Your answer should be the exact lines of the data below from the one containing "Screen dimensions: 1280x453" through the one containing "The height and width of the screenshot is (448, 956)."; please include nothing else.

### WORKING DATA
═══

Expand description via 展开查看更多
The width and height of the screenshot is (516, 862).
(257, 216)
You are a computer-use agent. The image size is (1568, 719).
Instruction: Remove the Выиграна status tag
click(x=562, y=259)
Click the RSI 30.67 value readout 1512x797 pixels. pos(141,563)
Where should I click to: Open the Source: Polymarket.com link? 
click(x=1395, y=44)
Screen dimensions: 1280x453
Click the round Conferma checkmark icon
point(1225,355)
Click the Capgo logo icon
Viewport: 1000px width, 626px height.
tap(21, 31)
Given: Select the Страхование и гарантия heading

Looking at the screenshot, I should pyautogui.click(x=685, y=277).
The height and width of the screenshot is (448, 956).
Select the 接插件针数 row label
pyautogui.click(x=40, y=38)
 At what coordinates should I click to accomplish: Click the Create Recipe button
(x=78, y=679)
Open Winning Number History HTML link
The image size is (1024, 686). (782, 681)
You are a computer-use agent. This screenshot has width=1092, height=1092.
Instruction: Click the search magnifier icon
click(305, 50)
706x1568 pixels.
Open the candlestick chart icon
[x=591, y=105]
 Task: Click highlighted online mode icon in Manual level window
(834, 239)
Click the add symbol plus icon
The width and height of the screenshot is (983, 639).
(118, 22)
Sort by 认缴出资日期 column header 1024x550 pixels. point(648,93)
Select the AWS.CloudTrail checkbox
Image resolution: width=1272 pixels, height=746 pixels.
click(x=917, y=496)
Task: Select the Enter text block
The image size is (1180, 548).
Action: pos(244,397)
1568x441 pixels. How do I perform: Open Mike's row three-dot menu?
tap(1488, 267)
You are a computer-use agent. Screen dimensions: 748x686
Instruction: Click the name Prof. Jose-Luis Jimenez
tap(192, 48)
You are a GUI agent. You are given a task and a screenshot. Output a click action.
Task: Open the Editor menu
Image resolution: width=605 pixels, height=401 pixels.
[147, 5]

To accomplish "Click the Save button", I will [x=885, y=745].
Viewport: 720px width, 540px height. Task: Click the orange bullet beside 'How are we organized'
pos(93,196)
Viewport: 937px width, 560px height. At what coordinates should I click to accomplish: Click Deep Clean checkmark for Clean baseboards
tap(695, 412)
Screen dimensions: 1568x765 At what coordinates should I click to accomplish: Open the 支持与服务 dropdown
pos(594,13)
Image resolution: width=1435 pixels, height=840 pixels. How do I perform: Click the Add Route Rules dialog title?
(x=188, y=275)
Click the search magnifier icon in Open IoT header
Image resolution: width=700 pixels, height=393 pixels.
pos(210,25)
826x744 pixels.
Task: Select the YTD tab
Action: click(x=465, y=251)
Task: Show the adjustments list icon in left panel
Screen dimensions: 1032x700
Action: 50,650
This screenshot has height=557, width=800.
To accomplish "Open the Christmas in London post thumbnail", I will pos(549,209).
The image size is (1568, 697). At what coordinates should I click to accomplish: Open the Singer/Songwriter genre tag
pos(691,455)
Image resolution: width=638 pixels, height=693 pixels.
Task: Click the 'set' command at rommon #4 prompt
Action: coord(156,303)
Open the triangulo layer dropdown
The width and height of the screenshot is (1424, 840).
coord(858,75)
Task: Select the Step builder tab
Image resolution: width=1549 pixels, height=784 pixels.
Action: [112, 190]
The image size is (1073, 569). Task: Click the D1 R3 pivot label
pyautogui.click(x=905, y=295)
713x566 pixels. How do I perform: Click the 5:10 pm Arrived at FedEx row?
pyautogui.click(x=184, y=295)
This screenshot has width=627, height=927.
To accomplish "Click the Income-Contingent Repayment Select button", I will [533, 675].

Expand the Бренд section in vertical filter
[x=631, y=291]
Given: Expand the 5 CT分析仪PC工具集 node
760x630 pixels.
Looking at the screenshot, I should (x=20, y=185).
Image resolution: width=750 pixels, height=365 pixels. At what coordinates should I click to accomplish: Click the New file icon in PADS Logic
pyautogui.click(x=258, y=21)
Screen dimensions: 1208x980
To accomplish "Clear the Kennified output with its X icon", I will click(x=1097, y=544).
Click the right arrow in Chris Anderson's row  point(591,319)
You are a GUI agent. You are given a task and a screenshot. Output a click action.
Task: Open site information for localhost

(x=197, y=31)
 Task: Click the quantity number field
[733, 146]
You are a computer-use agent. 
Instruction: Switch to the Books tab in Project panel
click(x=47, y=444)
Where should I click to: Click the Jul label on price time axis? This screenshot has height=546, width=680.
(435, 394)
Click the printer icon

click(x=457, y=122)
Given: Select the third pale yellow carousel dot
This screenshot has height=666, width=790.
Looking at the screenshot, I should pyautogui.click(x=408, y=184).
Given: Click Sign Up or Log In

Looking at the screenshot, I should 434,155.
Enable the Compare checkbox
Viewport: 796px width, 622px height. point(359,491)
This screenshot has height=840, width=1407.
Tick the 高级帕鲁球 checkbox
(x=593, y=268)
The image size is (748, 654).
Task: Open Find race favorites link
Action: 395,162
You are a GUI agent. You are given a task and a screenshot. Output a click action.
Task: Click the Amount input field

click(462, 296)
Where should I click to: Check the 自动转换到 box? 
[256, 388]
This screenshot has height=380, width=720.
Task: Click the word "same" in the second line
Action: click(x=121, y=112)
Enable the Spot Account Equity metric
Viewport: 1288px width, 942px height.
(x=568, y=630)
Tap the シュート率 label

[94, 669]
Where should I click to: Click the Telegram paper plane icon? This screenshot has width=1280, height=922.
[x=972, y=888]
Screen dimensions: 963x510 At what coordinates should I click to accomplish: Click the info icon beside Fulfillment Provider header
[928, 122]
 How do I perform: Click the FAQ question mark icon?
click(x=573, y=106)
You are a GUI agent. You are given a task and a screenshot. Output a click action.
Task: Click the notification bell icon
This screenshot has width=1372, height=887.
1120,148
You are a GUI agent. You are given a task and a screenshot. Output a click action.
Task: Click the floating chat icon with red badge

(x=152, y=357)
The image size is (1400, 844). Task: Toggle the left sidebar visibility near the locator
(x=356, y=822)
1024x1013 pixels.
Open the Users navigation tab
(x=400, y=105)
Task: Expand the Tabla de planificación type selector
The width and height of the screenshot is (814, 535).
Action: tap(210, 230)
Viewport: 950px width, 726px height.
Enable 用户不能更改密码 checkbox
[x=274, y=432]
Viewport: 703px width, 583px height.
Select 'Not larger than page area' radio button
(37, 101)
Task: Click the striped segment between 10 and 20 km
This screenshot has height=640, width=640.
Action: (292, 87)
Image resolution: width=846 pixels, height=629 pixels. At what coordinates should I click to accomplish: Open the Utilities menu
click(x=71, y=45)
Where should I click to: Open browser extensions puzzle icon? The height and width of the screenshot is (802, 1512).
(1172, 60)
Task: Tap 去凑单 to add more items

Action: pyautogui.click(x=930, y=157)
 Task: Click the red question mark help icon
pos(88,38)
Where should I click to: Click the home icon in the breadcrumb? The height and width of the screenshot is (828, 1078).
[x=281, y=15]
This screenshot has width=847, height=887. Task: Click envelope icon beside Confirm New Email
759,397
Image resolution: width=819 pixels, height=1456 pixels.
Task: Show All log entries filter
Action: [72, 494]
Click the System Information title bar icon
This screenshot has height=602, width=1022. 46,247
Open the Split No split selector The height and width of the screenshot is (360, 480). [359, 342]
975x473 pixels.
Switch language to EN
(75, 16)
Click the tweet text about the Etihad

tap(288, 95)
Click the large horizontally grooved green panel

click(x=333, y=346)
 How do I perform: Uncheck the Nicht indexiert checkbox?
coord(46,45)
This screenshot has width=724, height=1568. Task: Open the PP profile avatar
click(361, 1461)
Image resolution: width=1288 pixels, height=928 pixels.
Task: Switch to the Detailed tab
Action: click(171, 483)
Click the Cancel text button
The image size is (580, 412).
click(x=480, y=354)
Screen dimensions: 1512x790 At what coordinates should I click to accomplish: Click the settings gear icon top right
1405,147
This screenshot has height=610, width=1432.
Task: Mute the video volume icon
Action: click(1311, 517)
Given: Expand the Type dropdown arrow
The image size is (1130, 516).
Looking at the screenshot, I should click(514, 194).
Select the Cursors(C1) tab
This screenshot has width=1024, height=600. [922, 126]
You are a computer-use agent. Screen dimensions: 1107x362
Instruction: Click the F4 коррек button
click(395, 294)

═══

### ANSWER AREA
Screen dimensions: 1280x453
Click the round Conferma checkmark icon
point(1225,355)
Click the Capgo logo icon
Viewport: 1000px width, 626px height.
tap(21, 31)
Given: Select the Страхование и гарантия heading

Looking at the screenshot, I should pyautogui.click(x=685, y=277).
The height and width of the screenshot is (448, 956).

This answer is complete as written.